Most earlier questions are now answered (YouTube kept, podcast/guide removed; thin projects to be fleshed out; lunar_zebro F1s recomputed in §5.1; lunar duplicate figures dropped; Hilti not named on the 6dpose page; MagIA short description written). Remaining:

  1. Path planning re-scope: is the project now Dijkstra global planner (replacing the old Velocity Obstacles / RRT* content), or should both be shown? (See §5.4.) I’ll assume replacement unless told otherwise.
  2. Path-planning assets: can you provide the fine/coarse grid images and the drone-sim visual referenced in the target design?
  3. 6dpose display name: 6D Pose vs Pole-Tilt Estimation vs the thesis title — which should the public page use?
  4. Tagline: keep “Building Robots. Ideas and Stories” as the homepage title?
  5. Tone/voice: first person (“I built…”) throughout — confirm preferred.
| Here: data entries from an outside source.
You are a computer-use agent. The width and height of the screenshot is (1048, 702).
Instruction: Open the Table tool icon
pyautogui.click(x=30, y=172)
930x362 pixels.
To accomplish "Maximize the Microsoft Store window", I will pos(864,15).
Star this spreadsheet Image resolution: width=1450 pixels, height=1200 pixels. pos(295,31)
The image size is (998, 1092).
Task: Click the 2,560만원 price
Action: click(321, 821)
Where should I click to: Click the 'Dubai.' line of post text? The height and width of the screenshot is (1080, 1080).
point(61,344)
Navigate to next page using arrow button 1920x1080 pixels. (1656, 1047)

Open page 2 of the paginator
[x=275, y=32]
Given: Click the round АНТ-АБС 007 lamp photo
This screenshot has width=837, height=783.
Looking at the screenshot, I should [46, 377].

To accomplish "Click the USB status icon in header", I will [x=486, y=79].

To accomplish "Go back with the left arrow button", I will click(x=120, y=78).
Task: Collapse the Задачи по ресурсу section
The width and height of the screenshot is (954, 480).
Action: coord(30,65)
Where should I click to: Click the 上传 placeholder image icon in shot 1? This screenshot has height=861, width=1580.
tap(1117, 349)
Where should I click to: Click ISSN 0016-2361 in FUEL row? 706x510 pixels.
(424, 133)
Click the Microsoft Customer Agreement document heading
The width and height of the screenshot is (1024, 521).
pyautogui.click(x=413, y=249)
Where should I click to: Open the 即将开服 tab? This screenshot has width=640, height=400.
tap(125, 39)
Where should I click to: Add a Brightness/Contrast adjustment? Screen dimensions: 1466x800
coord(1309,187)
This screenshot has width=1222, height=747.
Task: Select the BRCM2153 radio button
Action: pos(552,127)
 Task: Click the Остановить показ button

8. Suggested execution order

  1. Quick wins / hygiene (DONE): fixed _config.yml placeholders (title, description, bio, repository); fixed the YouTube nav link + removed podcast/guide; fixed the LaTeX tab bug in imitation_learning; removed the duplicate front matter in malware_detection; dropped the duplicate lunar figures; removed root clutter + empty stub files; wrote the MagIA short description + embedded the extracted animation pipeline. (blob/ git-ignored.)
  2. Copy editing pass: typos and tone across about.md, projects.md cards, and all published project pages.
  3. Build the reusable interactive project layout (hero + chips + numbered sections + scroll-reveal), starting with path_planning as the reference implementation (§5.4).
  4. lunar_zebro restructure + F1 recomputation (§5.1) + figure fixes.
  5. Flesh out 6dpose (thesis) and swarm_planning (paper); rewrite MagIA; finish/trim malware_detection.
  6. Roll the interactive layout out to all projects + styling pass (card CSS cleanup + responsiveness, shared figure/caption classes, ALL-CAPS via CSS).
  7. Final review: build locally, click every nav item and project link, check mobile + prefers-reduced-motion.